→ EXCERPT:
★ ★ ★ ★ ★ ★ ★
Administrative and Government Law

Are Hospitals Tax Exempt? Non-Profit vs. For-Profit

Discover why a hospital's tax exemption hinges on its legal structure, community service obligations, and compliance with federal and state laws.

The question of whether a hospital is exempt from paying taxes is complex, with the answer depending entirely on the institution’s legal and financial structure. The ability of a hospital to maintain tax exemption status is tied to a continuous set of obligations imposed by both federal and local governmental bodies.

The Difference Between For-Profit and Non-Profit Hospitals

The two primary organizational models for hospitals are for-profit and non-profit, and the structure determines tax eligibility. For-profit hospitals are typically owned by private investors or shareholders and operate much like any other taxable corporation. These institutions are required to pay federal, state, and local taxes on their net income, which can then be distributed to owners or shareholders. Conversely, non-profit hospitals are legally structured so that no net earnings can benefit any private individual. Any revenue exceeding operating expenses must be reinvested back into the facility, its services, or its mission, making this structure eligible for tax-exempt status.
★ ★ ★ ★ ★ ★ ★
→ PROVIDED DATA:
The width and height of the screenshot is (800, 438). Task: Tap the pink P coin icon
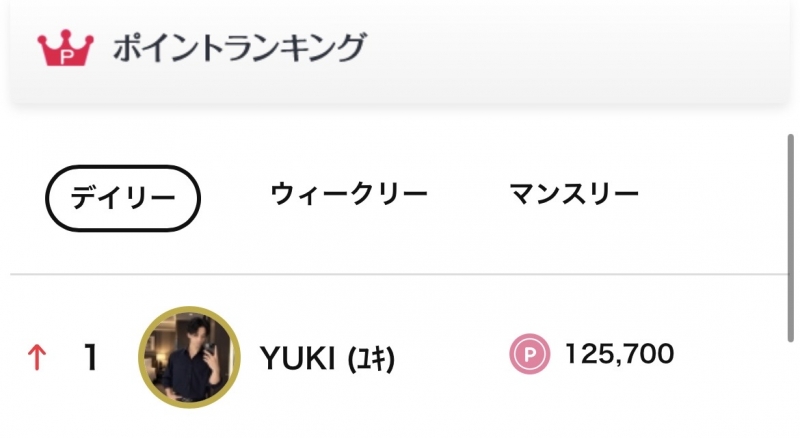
★ ★ ★ ★ ★ ★ ★
→ TASK DETAILS:
Answer these from the article on hospital taxes:
(a) What does the opening paragraph say decides whether a hospital is exempt from paying taxes?
(b) Who typically owns for-profit hospitals?
(c) Where must a non-profit hospital put revenue that exceeds its operating expenses?
The material comes from a separate source, not from the article on hospital taxes.

→ RESULT FOR THIS TASK:
(a) It depends entirely on the hospital's legal and financial structure.
(b) Private investors or shareholders.
(c) It must be reinvested back into the facility, its services, or its mission.